▶ _EXERCISE AIM_
For this exercise, restate the data below with no change at all.

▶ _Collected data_
[Start of section]

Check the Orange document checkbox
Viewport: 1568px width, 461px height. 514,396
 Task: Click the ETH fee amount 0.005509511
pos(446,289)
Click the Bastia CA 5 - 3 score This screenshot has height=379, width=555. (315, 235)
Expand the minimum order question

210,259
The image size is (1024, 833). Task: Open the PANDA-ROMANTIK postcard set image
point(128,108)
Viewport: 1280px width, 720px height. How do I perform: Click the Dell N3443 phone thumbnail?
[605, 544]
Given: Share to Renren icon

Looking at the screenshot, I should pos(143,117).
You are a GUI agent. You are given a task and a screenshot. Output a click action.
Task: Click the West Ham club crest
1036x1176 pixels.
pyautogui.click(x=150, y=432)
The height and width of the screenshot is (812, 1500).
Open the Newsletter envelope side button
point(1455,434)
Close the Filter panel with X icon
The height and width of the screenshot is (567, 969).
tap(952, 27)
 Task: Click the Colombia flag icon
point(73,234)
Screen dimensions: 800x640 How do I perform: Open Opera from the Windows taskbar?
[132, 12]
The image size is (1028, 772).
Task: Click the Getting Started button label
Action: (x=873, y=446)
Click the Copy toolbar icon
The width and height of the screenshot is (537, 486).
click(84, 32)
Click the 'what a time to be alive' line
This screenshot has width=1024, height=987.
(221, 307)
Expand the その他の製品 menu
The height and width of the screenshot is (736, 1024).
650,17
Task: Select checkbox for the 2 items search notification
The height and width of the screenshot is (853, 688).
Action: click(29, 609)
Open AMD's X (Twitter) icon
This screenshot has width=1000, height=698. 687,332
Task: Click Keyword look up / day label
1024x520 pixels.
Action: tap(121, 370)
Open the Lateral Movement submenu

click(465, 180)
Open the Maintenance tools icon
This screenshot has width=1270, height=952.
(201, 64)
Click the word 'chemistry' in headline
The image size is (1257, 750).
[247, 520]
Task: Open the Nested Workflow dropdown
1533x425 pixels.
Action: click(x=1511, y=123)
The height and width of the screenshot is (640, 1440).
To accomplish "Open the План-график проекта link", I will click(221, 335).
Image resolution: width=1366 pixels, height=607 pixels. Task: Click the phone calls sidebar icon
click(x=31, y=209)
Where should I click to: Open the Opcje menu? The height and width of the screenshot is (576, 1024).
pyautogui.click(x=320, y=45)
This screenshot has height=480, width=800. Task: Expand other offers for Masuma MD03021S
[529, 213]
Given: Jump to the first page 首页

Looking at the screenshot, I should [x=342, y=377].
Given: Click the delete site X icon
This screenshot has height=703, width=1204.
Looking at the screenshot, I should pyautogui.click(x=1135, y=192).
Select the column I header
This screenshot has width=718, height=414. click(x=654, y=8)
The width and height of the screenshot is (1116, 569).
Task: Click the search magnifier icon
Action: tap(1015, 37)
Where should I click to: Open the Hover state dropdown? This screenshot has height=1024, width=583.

[End of section]

▶ _YOUR SOLUTION_
Check the Orange document checkbox
Viewport: 1568px width, 461px height. 514,396
 Task: Click the ETH fee amount 0.005509511
pos(446,289)
Click the Bastia CA 5 - 3 score This screenshot has height=379, width=555. (315, 235)
Expand the minimum order question

210,259
The image size is (1024, 833). Task: Open the PANDA-ROMANTIK postcard set image
point(128,108)
Viewport: 1280px width, 720px height. How do I perform: Click the Dell N3443 phone thumbnail?
[605, 544]
Given: Share to Renren icon

Looking at the screenshot, I should pos(143,117).
You are a GUI agent. You are given a task and a screenshot. Output a click action.
Task: Click the West Ham club crest
1036x1176 pixels.
pyautogui.click(x=150, y=432)
The height and width of the screenshot is (812, 1500).
Open the Newsletter envelope side button
point(1455,434)
Close the Filter panel with X icon
The height and width of the screenshot is (567, 969).
tap(952, 27)
 Task: Click the Colombia flag icon
point(73,234)
Screen dimensions: 800x640 How do I perform: Open Opera from the Windows taskbar?
[132, 12]
The image size is (1028, 772).
Task: Click the Getting Started button label
Action: (x=873, y=446)
Click the Copy toolbar icon
The width and height of the screenshot is (537, 486).
click(84, 32)
Click the 'what a time to be alive' line
This screenshot has width=1024, height=987.
(221, 307)
Expand the その他の製品 menu
The height and width of the screenshot is (736, 1024).
650,17
Task: Select checkbox for the 2 items search notification
The height and width of the screenshot is (853, 688).
Action: click(29, 609)
Open AMD's X (Twitter) icon
This screenshot has width=1000, height=698. 687,332
Task: Click Keyword look up / day label
1024x520 pixels.
Action: tap(121, 370)
Open the Lateral Movement submenu

click(465, 180)
Open the Maintenance tools icon
This screenshot has width=1270, height=952.
(201, 64)
Click the word 'chemistry' in headline
The image size is (1257, 750).
[247, 520]
Task: Open the Nested Workflow dropdown
1533x425 pixels.
Action: click(x=1511, y=123)
The height and width of the screenshot is (640, 1440).
To accomplish "Open the План-график проекта link", I will click(221, 335).
Image resolution: width=1366 pixels, height=607 pixels. Task: Click the phone calls sidebar icon
click(x=31, y=209)
Where should I click to: Open the Opcje menu? The height and width of the screenshot is (576, 1024).
pyautogui.click(x=320, y=45)
This screenshot has height=480, width=800. Task: Expand other offers for Masuma MD03021S
[529, 213]
Given: Jump to the first page 首页

Looking at the screenshot, I should [x=342, y=377].
Given: Click the delete site X icon
This screenshot has height=703, width=1204.
Looking at the screenshot, I should pyautogui.click(x=1135, y=192).
Select the column I header
This screenshot has width=718, height=414. click(x=654, y=8)
The width and height of the screenshot is (1116, 569).
Task: Click the search magnifier icon
Action: tap(1015, 37)
Where should I click to: Open the Hover state dropdown? This screenshot has height=1024, width=583.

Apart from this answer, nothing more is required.